◆ **Records shown**:
————

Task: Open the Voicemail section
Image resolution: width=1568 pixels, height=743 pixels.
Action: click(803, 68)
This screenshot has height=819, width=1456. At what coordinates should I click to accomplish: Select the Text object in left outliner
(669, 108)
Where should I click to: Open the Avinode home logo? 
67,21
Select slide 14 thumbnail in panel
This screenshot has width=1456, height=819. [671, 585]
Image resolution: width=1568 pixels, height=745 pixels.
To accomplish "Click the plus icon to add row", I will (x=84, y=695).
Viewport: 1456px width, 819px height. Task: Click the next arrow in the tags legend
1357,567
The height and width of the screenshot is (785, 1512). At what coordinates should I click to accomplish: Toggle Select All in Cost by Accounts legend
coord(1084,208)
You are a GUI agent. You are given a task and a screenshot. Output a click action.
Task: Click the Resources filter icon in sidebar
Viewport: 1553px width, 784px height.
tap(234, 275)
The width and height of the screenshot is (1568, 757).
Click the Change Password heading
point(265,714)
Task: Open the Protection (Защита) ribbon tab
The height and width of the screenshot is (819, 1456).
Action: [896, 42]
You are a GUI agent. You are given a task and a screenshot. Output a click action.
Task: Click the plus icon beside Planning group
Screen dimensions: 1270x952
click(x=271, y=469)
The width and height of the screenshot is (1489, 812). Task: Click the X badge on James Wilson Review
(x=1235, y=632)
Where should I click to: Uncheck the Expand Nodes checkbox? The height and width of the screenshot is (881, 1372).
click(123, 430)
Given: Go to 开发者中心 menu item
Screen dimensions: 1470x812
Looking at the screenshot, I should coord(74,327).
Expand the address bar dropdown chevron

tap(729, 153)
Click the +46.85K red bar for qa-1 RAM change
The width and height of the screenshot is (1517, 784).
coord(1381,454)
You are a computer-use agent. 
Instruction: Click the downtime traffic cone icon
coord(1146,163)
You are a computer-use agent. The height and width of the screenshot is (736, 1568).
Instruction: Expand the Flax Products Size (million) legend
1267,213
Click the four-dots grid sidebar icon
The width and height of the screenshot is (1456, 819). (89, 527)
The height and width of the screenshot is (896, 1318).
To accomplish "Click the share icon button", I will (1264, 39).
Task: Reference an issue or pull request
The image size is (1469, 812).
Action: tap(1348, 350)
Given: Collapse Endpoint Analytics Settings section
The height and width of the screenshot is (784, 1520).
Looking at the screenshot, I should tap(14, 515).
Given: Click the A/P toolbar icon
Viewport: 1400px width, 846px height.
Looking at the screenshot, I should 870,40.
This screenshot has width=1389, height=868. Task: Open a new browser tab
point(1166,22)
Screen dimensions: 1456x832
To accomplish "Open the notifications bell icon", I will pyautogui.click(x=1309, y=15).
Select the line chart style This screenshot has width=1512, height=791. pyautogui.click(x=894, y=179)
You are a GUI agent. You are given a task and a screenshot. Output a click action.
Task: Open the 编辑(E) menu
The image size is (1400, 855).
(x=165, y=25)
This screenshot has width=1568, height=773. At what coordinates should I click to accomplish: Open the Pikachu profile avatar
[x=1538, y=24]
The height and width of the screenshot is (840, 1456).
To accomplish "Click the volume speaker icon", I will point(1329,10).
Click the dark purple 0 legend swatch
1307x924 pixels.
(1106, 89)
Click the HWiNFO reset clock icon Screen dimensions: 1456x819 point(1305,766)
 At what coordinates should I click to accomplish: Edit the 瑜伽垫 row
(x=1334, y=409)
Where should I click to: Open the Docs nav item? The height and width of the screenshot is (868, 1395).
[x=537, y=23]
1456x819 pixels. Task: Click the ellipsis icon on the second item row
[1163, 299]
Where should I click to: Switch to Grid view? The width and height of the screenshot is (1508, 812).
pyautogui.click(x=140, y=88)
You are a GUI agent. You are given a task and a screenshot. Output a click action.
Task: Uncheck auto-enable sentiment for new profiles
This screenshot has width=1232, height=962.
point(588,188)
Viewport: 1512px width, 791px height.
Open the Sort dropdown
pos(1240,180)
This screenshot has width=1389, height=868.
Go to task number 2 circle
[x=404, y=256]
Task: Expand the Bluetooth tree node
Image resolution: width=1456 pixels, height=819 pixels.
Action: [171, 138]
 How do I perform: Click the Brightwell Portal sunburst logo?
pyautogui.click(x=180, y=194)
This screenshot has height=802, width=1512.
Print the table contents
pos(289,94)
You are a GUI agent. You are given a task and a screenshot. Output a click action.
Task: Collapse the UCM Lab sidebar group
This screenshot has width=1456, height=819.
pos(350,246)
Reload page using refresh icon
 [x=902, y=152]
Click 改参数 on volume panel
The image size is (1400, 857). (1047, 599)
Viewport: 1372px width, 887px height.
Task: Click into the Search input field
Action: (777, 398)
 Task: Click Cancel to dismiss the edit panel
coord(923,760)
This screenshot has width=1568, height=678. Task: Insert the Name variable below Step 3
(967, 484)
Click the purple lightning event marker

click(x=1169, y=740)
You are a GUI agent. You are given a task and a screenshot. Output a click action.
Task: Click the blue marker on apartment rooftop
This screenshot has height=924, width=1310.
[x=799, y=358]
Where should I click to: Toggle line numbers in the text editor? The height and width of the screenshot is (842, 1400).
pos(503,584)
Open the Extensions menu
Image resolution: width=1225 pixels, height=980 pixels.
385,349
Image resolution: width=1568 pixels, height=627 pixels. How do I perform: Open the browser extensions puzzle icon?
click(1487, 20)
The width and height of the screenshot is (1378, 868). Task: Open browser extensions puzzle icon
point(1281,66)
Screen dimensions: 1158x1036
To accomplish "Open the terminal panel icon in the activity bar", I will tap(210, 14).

————

◆ **Your task**: In the entries above, find each line that includes the string "Collapse" and copy it.

◆ **Answer to this exercise**:
Given: Collapse Endpoint Analytics Settings section
Task: Collapse the UCM Lab sidebar group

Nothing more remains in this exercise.